■ WHAT TO WORK ON
Write the records out exactly, so that no picture remains in the copy.

Screenshot grounding data
▽

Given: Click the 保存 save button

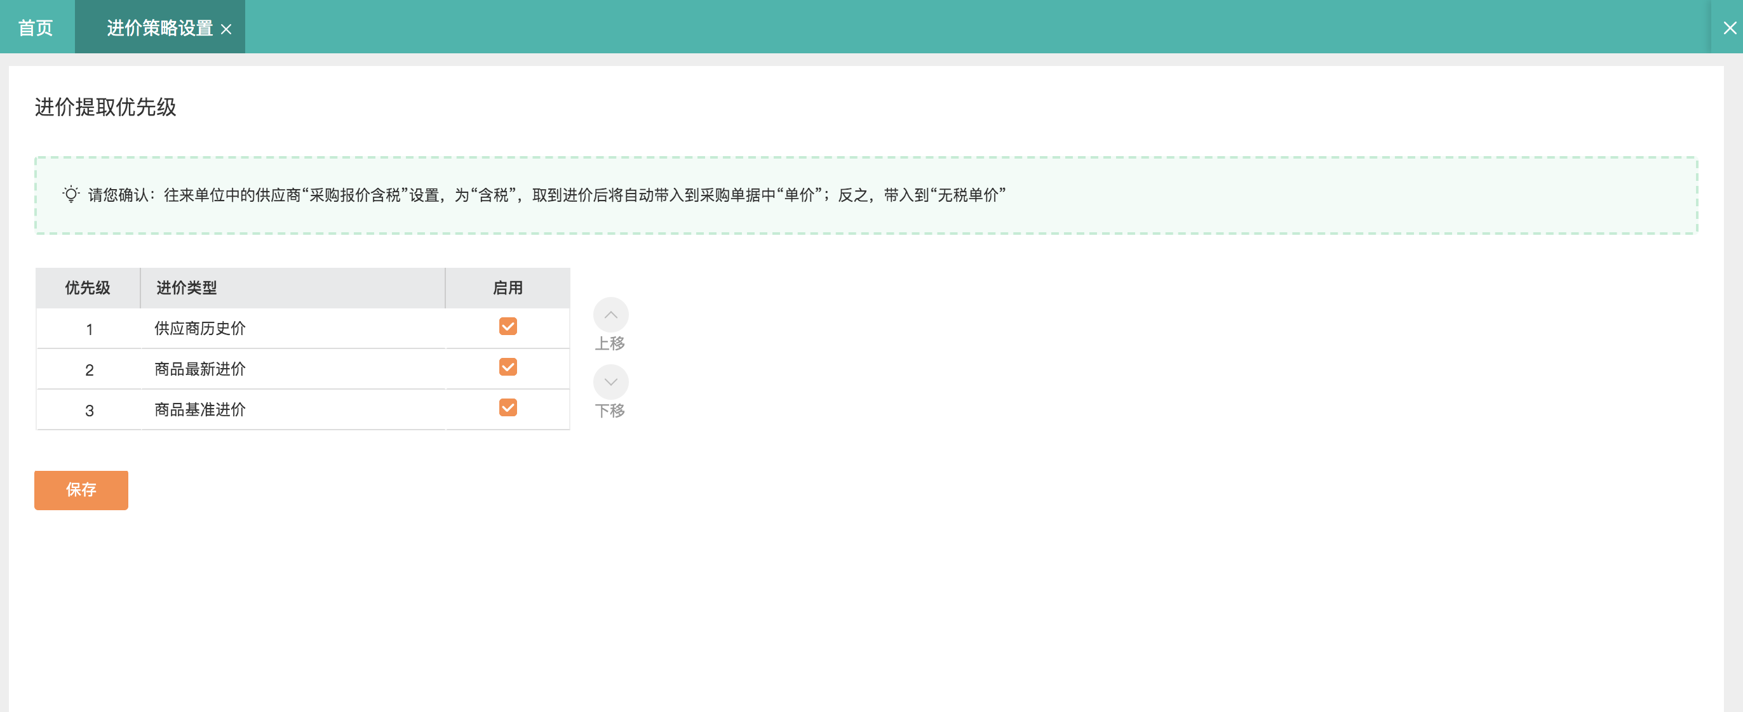Looking at the screenshot, I should coord(81,490).
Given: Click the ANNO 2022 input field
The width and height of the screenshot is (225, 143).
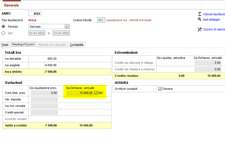Looking at the screenshot, I should tap(35, 14).
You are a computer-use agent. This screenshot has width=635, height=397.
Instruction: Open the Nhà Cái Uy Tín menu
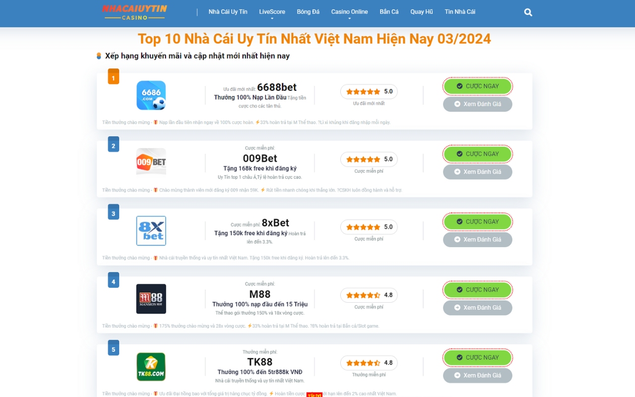[228, 12]
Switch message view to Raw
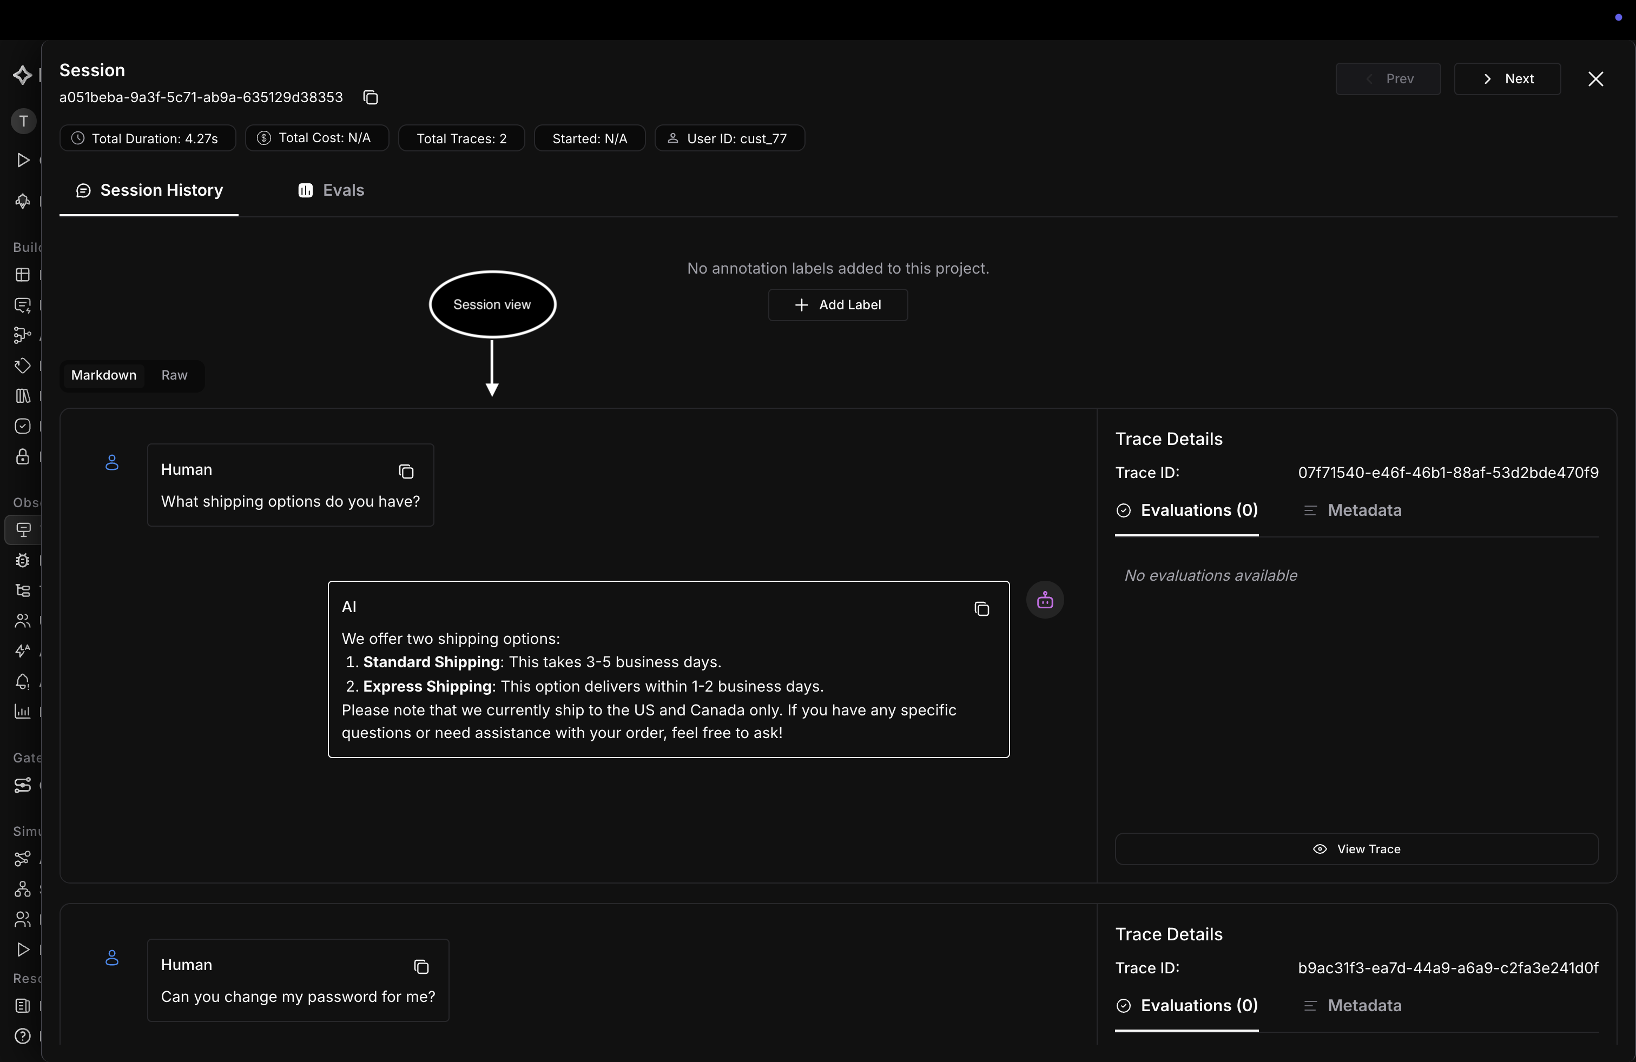 coord(174,375)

△

■ SOLVED PROBLEM
Given: Click the 保存 save button

Looking at the screenshot, I should coord(81,490).
Given: Click the ANNO 2022 input field
The width and height of the screenshot is (225, 143).
Looking at the screenshot, I should tap(35, 14).
You are a computer-use agent. This screenshot has width=635, height=397.
Instruction: Open the Nhà Cái Uy Tín menu
[228, 12]
Switch message view to Raw
 coord(174,375)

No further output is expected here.